If nothing else, the men and women of the Criterion Collection are known for adhering to purist principles in transferring older films to DVD and Bluray. Whatever and however a film in question looked to audiences when it first came out, this is how the Criterion team will present it — no ifs, ands or buts. But to go by information on a Criterion webpage for its forthcoming Bluray of Otto Preminger‘s Anatomy of a Murder (’59), the aspect-ratio brain police have wormed their way into Criterion and are imposing an Orwellian reassessment.
Frame capture from ColTriStar Home Video’s 11 year-old Anatomy of a Murder DVD
Frame capture supplied by Criterion Co. website page about its Anatomy of a Murder Bluray.

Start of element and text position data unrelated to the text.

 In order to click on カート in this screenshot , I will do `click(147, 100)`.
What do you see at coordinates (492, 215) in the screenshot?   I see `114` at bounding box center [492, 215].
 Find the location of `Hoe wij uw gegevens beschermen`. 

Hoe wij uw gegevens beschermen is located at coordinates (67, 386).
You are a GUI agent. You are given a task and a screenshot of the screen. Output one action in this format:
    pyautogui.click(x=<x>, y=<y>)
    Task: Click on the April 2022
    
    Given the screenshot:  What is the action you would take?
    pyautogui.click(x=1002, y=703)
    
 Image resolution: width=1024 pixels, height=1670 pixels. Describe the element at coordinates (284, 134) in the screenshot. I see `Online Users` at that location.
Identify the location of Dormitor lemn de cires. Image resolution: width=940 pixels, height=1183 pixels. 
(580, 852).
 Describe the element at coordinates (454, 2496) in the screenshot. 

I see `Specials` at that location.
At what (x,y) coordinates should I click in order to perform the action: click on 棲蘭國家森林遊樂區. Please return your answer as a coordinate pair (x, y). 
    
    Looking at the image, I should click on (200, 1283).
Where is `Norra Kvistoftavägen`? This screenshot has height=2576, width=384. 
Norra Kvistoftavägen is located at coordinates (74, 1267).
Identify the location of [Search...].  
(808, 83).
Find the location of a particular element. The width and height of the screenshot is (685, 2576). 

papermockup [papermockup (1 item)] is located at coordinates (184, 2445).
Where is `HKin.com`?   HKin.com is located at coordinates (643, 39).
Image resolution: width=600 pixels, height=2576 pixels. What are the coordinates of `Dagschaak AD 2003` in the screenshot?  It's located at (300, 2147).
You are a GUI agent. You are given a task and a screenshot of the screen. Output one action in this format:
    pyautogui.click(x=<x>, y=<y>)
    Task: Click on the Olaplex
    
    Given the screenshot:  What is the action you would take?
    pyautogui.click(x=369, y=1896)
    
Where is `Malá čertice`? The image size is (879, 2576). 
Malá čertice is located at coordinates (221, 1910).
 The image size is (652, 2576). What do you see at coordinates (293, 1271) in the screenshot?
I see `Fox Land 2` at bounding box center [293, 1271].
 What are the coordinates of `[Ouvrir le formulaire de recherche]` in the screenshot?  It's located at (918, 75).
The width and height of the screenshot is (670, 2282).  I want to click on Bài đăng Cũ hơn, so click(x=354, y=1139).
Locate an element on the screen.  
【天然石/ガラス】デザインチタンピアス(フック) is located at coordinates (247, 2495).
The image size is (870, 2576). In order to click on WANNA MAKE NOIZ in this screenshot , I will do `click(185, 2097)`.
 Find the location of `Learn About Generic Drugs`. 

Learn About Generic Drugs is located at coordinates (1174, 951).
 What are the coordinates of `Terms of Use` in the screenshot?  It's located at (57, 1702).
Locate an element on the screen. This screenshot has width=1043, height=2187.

A movie that was very pleasingly and beautifully filmed with a protected aspect ratio of 1.33 to 1 — an aspect ratio which has been seen thousands of times on broadcast and cable TV, and which was presented on a 2000 Anatomy of a Murder DVD, and which the jacket copy for said disc proclaimed as “the original theatrical aspect ratio” — will be presented by Criterion next February with a 1.85 to 1 cropping.
In other words, Criterion is going to pull out its samurai blade and whack the living hell out of this film. I mean, that’s a lot of visual information being chopped out of the top and bottom of the frame. Despite those 1.33 framings being so visually pleasing, so elegant, so 1950s-looking, so boxy and fuddy-duddy, so “your grandfather’s living-room TV.”
But once again, as with Sony Home Video’s recent The Caine Mutiny Bluray, we’re going to see compositions on the Anatomy Bluray that feel sliced down and compressed and confined…like they’re in prison.
Except we were told a few weeks back that Sony’s restoration guy Grover Crisp cropped The Caine Mutiny Bluray down to1.85 because he’d reviewed the film’s original notes and logs about Edward Dmytryk‘s intended aspect ratio and that this was indeed the correct way to present it. (I still say “no” to this but that’s an earlier story.)
See the dog? You can see most of it. It’s almost a whole dog.
See the half-doggy? Do you GET IT NOW, fascists? Anyone who says that the half-doggy framing is better is in DEEP DENIAL and needs to be ignored or, better yet, slapped around.
Now, if Grover was technically correct in cropping Caine to 1.85 (and one assumes he based it on original notes and specifications, even though it was a highly questionable call from aesthetic perspective), how could Sony have approved or allowed jacket copy on the 2000 Anatomy DVD stating that 1.33 to 1 is “the original theatrical aspect ratio“?
What’s good for the goose should be good for the gander, no?
In other words, how and why could the Criterion people approve a 1.85 to 1 aspect ratio on their forthcoming Anatomy Bluray if the original aspect ratio (according to Sony Home Video) was 1.33 to 1?
The apparent answer is that Criterion is going with a 1.85 to 1 a.r. because they damn well feel like it. Because they’ve decided “to hell with it, this is what we’re going with and fuck off.” But either Sony was correct with its 1.33 proclamation in 2000 or Criterion is right about its forthcoming Bluray. They can’t both be right.
The answer, I believe, is the rule of simple expediency. A boxier aspect ratio worked fine with 1.37 to 1 analog TVs 11 years ago, but it doesn’t work with today’s 16 x 9 high-def flat screens. It seems to be that simple. I think it’s a flat-out travesty to whack Anatomy of a Murder down to 1.85, and I had the power and the influence I would lead a smelly unkempt mob into Criterion’s Manhattan headquarters, and we would refuse to leave until they re-think things and, knowing that the fascist mindset refuses to consider 1.33 any more, agree to at least crop it down to 1.66, which I would find more tolerable. Occupy Criterion!
Postscript: I’ve sent emails about this issue both to Sony’s Crisp and the Criterion people. But they both reside in very thick and deep concrete bunkers, so to speak, and they rarely discuss aspect ratio matters with press people. It is their refusal to come out in the sunlight and talk turkey, really, that gets me so angry about this stuff.